Answer

**step1** Understanding the Problem

The problem asks us to find the value of the expression $$a^3 - 27b^3$$. We are given two pieces of information: $$a - 3b = -6$$ and $$a \times b = -10$$. This problem involves variables and powers, which are concepts typically encountered in mathematics beyond the elementary school level (Grade K-5). However, we will proceed to solve it using standard mathematical methods applicable to such expressions.

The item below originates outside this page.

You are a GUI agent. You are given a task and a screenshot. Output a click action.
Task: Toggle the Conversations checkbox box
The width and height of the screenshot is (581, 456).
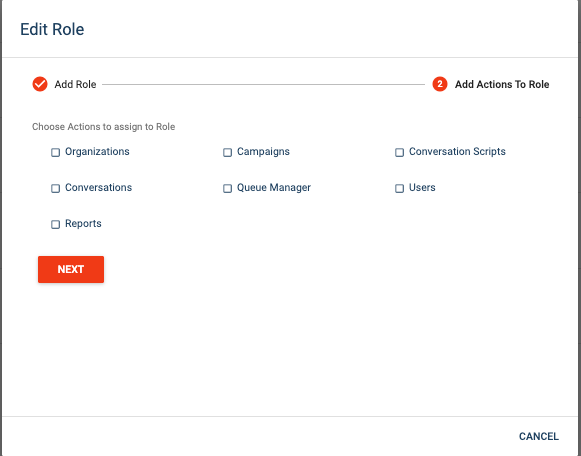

**step2** Recognizing the Structure of the Expression

The expression $$a^3 - 27b^3$$ can be rewritten as $$a^3 - (3b)^3$$. This form is known as a 'difference of cubes'. An important algebraic identity states that for any two numbers X and Y, the difference of their cubes is $$X^3 - Y^3 = (X - Y)(X^2 + XY + Y^2)$$. In our case, X is 'a' and Y is '3b'.

**step3** Applying the Difference of Cubes Identity

Using the identity from the previous step, we can write:
$$a^3 - (3b)^3 = (a - 3b)(a^2 + a \times (3b) + (3b)^2)$$
$$a^3 - 27b^3 = (a - 3b)(a^2 + 3ab + 9b^2)$$

**step4** Using the First Given Information

We are given that $$a - 3b = -6$$. We can substitute this value into the factored expression from Step 3:
$$a^3 - 27b^3 = (-6)(a^2 + 3ab + 9b^2)$$

**step5** Finding the Value of $$a^2 + 9b^2$$

To find the value of $$a^2 + 9b^2$$, we can use the first given equation $$a - 3b = -6$$ and square both sides:
$$(a - 3b)^2 = (-6)^2$$
Expanding the left side:
$$a^2 - 2 \times a \times (3b) + (3b)^2 = 36$$
$$a^2 - 6ab + 9b^2 = 36$$

**step6** Using the Second Given Information

We are given that $$a \times b = -10$$. We can substitute this value into the equation from Step 5:
$$a^2 - 6(-10) + 9b^2 = 36$$
$$a^2 + 60 + 9b^2 = 36$$

**step7** Isolating the Term $$a^2 + 9b^2$$

To find the value of $$a^2 + 9b^2$$, we subtract 60 from both sides of the equation from Step 6:
$$a^2 + 9b^2 = 36 - 60$$
$$a^2 + 9b^2 = -24$$

**step8** Substituting All Known Values into the Main Expression

Now we substitute the values we found back into the expression from Step 4. We need to evaluate $$a^2 + 3ab + 9b^2$$. We can rearrange it as $$(a^2 + 9b^2) + 3ab$$:
We know $$a - 3b = -6$$.
We know $$a^2 + 9b^2 = -24$$.
We know $$ab = -10$$.
So, the expression becomes:
$$a^3 - 27b^3 = (a - 3b)((a^2 + 9b^2) + 3ab)$$
$$a^3 - 27b^3 = (-6)((-24) + 3 \times (-10))$$

**step9** Performing the Final Calculation

Now, we perform the arithmetic operations:
$$a^3 - 27b^3 = (-6)(-24 - 30)$$
$$a^3 - 27b^3 = (-6)(-54)$$
To multiply -6 by -54:
$$6 \times 54 = 324$$
Since a negative number multiplied by a negative number results in a positive number:
$$a^3 - 27b^3 = 324$$